|Specialty Area||Recent Publications|
Ecology & Evolution, Conservation & Disease
Key Research Words: Evolutionary/ecological genomics, adaptation, coevolution, cancer, venom
Ph.D., Biology, Florida State University, 2016
B.A., Biology, Bethany College (KS), 2011
My research largely focuses on understanding the processes and mechanisms underlying adaptation, especially for traits mediating interactions between hosts-pathogens and predators-prey. Our research integrates ‘omics with field ecology, morphology, and other diverse data types to address broad biological questions in two co-evolving systems: (1) Tasmanian devils and a species-specific transmissible cancer, and (2) venomous snakes and their prey. The lab focuses on these systems because each possesses certain characteristics that enable us to advance our understanding of polygenic adaptation and coevolutionary dynamics.

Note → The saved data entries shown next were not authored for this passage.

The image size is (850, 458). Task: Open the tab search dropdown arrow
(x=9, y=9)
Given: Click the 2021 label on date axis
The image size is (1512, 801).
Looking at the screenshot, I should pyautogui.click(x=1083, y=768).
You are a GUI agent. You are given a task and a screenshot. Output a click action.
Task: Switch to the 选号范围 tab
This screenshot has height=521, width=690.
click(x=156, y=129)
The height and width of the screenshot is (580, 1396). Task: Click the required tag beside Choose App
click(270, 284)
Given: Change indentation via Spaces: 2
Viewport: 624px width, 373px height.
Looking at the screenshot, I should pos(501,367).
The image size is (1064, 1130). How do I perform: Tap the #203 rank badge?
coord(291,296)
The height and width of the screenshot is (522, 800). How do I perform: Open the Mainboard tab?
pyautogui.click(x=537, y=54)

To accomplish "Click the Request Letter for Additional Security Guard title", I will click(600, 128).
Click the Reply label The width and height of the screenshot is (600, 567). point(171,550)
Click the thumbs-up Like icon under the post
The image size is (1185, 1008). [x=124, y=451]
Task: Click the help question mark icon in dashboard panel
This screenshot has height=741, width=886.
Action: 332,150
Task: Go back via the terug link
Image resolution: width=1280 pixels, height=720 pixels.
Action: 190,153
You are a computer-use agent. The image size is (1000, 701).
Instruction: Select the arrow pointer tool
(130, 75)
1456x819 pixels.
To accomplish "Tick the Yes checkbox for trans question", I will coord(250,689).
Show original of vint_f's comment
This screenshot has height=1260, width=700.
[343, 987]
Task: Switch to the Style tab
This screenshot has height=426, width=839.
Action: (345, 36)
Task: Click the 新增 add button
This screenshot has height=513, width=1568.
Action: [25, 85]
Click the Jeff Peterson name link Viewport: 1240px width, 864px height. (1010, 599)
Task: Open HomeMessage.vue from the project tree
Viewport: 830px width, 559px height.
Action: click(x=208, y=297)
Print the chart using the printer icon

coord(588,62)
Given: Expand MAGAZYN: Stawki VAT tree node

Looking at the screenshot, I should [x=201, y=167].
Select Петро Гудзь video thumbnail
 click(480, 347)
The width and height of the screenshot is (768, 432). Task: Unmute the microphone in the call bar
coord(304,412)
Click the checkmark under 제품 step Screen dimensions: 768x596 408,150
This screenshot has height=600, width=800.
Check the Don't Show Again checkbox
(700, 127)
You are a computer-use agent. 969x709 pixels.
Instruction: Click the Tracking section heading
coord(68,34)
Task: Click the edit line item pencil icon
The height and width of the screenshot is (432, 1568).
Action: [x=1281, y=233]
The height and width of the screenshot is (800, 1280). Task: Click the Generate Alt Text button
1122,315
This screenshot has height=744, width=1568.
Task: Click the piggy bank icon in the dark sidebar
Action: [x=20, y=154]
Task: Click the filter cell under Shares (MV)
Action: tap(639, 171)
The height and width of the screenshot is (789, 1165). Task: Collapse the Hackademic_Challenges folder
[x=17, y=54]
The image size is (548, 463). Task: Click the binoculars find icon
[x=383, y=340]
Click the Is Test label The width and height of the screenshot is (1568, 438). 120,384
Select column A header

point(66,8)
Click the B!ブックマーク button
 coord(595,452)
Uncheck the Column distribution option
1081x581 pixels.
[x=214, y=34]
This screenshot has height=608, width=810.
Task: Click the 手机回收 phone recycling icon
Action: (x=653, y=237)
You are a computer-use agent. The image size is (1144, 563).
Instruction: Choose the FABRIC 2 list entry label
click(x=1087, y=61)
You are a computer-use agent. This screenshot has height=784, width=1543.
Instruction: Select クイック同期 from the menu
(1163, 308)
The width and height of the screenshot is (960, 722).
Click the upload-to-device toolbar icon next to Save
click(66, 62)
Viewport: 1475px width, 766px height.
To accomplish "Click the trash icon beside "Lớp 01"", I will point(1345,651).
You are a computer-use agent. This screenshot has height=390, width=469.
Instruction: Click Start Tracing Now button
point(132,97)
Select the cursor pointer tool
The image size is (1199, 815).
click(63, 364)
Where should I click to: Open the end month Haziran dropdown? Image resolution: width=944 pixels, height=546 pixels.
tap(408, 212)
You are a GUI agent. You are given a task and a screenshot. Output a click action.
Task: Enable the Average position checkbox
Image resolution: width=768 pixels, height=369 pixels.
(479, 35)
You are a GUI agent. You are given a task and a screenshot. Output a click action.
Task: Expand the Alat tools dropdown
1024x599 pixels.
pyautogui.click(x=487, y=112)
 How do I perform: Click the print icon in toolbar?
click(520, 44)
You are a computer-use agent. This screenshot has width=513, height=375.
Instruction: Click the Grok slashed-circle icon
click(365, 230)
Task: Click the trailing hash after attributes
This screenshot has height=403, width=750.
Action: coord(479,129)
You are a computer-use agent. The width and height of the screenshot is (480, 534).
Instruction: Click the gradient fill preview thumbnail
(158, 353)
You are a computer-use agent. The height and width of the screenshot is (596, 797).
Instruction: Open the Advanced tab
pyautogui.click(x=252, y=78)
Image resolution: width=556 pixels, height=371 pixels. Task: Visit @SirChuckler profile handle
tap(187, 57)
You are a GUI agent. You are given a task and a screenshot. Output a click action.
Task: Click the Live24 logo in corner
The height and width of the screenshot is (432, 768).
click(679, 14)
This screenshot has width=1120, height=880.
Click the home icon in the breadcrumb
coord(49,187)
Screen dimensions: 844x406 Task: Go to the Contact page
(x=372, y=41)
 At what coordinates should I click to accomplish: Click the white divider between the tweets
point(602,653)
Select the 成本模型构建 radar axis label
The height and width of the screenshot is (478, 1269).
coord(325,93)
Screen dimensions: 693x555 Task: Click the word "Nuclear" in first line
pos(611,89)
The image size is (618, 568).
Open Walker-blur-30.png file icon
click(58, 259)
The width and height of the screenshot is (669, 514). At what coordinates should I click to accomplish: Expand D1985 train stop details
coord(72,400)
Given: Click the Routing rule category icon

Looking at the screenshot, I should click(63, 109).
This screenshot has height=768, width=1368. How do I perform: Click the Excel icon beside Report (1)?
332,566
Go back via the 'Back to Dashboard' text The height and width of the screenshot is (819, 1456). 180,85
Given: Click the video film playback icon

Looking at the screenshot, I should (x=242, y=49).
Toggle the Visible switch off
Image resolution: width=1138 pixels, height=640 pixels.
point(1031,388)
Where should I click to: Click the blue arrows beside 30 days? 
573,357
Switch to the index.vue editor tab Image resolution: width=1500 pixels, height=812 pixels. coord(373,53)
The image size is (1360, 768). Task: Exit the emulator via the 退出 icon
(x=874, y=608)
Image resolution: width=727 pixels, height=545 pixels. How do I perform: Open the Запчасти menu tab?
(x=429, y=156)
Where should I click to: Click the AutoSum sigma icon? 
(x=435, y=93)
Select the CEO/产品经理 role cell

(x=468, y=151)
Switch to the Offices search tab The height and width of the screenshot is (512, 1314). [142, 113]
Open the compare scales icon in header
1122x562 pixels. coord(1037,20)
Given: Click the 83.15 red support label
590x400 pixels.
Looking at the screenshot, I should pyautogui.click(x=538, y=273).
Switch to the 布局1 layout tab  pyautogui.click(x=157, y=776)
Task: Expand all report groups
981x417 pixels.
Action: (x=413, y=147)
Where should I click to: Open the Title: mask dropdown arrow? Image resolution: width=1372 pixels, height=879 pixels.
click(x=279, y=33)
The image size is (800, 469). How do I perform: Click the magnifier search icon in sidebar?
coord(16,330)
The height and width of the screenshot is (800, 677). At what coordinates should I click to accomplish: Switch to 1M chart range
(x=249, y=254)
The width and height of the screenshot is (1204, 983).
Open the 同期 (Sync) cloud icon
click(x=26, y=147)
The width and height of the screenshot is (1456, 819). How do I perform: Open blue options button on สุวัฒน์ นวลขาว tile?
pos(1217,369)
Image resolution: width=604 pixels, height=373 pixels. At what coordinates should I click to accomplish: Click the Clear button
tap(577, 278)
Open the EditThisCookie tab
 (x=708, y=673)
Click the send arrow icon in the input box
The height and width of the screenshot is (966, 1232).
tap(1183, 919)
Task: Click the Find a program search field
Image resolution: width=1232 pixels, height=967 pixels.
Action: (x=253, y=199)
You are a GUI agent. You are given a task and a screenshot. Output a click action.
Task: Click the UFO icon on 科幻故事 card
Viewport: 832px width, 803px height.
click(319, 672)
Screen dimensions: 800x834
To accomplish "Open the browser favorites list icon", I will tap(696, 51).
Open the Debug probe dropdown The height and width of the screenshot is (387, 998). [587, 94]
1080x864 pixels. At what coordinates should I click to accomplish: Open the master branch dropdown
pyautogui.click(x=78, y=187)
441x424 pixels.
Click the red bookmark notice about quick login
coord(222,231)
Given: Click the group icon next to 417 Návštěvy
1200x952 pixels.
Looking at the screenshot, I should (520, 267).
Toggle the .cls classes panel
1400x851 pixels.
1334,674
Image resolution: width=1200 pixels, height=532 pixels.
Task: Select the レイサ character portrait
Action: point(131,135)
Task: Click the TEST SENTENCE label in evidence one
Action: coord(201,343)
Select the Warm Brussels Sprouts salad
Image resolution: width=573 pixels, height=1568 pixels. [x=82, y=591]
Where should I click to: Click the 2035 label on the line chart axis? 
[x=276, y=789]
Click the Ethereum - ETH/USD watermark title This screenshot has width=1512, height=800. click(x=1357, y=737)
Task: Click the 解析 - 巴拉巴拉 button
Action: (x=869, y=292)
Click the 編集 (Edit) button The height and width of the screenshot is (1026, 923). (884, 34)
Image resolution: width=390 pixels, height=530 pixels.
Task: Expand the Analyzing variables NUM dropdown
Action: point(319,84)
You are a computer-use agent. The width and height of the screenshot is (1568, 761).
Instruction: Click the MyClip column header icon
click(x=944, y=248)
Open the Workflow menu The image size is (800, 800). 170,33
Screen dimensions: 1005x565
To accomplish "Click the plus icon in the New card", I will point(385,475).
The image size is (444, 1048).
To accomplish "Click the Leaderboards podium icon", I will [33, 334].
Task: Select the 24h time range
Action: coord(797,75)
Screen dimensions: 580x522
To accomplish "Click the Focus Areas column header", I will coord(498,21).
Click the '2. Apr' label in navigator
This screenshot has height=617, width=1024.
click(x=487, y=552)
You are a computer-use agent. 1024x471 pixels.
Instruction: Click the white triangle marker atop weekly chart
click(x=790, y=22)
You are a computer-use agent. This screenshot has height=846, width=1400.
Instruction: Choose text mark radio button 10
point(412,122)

First, because the origin of the transmissible cancer in Tasmanian devils is recent, we can map tumor evolution using phylogenetic tools and assess the fitness effects of genetic variation among lineages through functional genomics; additionally, we have different populations for which host and pathogen have been interacting for different numbers of generations, presenting snapshots at different evolutionary time points.
Second, venoms are genetically tractable despite being the products of many genes and function solely following injection into another organism. Prey have been known to evolve resistance to venoms, providing variable selective pressures through their own genetic variation; such characteristics provide great opportunity for genomic research on patterns and processes related to the (co)evolution of complex traits.